Exercise details — Retype the following lines exactly as they appear.

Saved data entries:
◆ ◆ ◆ ◆ ◆

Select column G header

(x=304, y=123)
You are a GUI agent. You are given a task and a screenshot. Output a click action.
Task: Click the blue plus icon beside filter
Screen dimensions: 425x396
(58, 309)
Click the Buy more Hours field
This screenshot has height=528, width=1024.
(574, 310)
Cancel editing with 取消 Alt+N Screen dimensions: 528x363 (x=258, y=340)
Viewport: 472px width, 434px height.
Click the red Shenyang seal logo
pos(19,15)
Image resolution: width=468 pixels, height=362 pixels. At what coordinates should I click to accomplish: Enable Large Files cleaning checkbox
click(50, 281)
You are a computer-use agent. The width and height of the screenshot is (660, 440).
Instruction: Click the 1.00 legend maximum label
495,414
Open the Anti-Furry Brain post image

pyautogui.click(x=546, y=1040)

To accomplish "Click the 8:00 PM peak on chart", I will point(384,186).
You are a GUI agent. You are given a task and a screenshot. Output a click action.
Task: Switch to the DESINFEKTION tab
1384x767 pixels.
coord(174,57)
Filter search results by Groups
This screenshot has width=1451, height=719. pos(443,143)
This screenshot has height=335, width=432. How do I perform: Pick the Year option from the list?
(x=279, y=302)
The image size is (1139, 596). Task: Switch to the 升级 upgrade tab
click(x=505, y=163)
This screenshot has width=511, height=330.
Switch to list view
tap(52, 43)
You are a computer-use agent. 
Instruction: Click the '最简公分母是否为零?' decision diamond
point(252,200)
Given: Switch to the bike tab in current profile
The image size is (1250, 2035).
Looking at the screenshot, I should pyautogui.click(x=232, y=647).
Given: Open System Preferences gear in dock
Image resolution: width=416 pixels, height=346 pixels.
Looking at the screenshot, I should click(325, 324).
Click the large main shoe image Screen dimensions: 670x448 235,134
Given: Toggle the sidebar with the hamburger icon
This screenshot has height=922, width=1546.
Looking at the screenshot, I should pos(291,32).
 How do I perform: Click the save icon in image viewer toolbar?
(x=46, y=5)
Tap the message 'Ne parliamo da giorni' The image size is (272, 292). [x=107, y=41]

◆ ◆ ◆ ◆ ◆

Solution —
Select column G header

(x=304, y=123)
You are a GUI agent. You are given a task and a screenshot. Output a click action.
Task: Click the blue plus icon beside filter
Screen dimensions: 425x396
(58, 309)
Click the Buy more Hours field
This screenshot has height=528, width=1024.
(574, 310)
Cancel editing with 取消 Alt+N Screen dimensions: 528x363 (x=258, y=340)
Viewport: 472px width, 434px height.
Click the red Shenyang seal logo
pos(19,15)
Image resolution: width=468 pixels, height=362 pixels. At what coordinates should I click to accomplish: Enable Large Files cleaning checkbox
click(50, 281)
You are a computer-use agent. The width and height of the screenshot is (660, 440).
Instruction: Click the 1.00 legend maximum label
495,414
Open the Anti-Furry Brain post image

pyautogui.click(x=546, y=1040)

To accomplish "Click the 8:00 PM peak on chart", I will point(384,186).
You are a GUI agent. You are given a task and a screenshot. Output a click action.
Task: Switch to the DESINFEKTION tab
1384x767 pixels.
coord(174,57)
Filter search results by Groups
This screenshot has width=1451, height=719. pos(443,143)
This screenshot has height=335, width=432. How do I perform: Pick the Year option from the list?
(x=279, y=302)
The image size is (1139, 596). Task: Switch to the 升级 upgrade tab
click(x=505, y=163)
This screenshot has width=511, height=330.
Switch to list view
tap(52, 43)
You are a computer-use agent. 
Instruction: Click the '最简公分母是否为零?' decision diamond
point(252,200)
Given: Switch to the bike tab in current profile
The image size is (1250, 2035).
Looking at the screenshot, I should pyautogui.click(x=232, y=647).
Given: Open System Preferences gear in dock
Image resolution: width=416 pixels, height=346 pixels.
Looking at the screenshot, I should click(325, 324).
Click the large main shoe image Screen dimensions: 670x448 235,134
Given: Toggle the sidebar with the hamburger icon
This screenshot has height=922, width=1546.
Looking at the screenshot, I should pos(291,32).
 How do I perform: Click the save icon in image viewer toolbar?
(x=46, y=5)
Tap the message 'Ne parliamo da giorni' The image size is (272, 292). [x=107, y=41]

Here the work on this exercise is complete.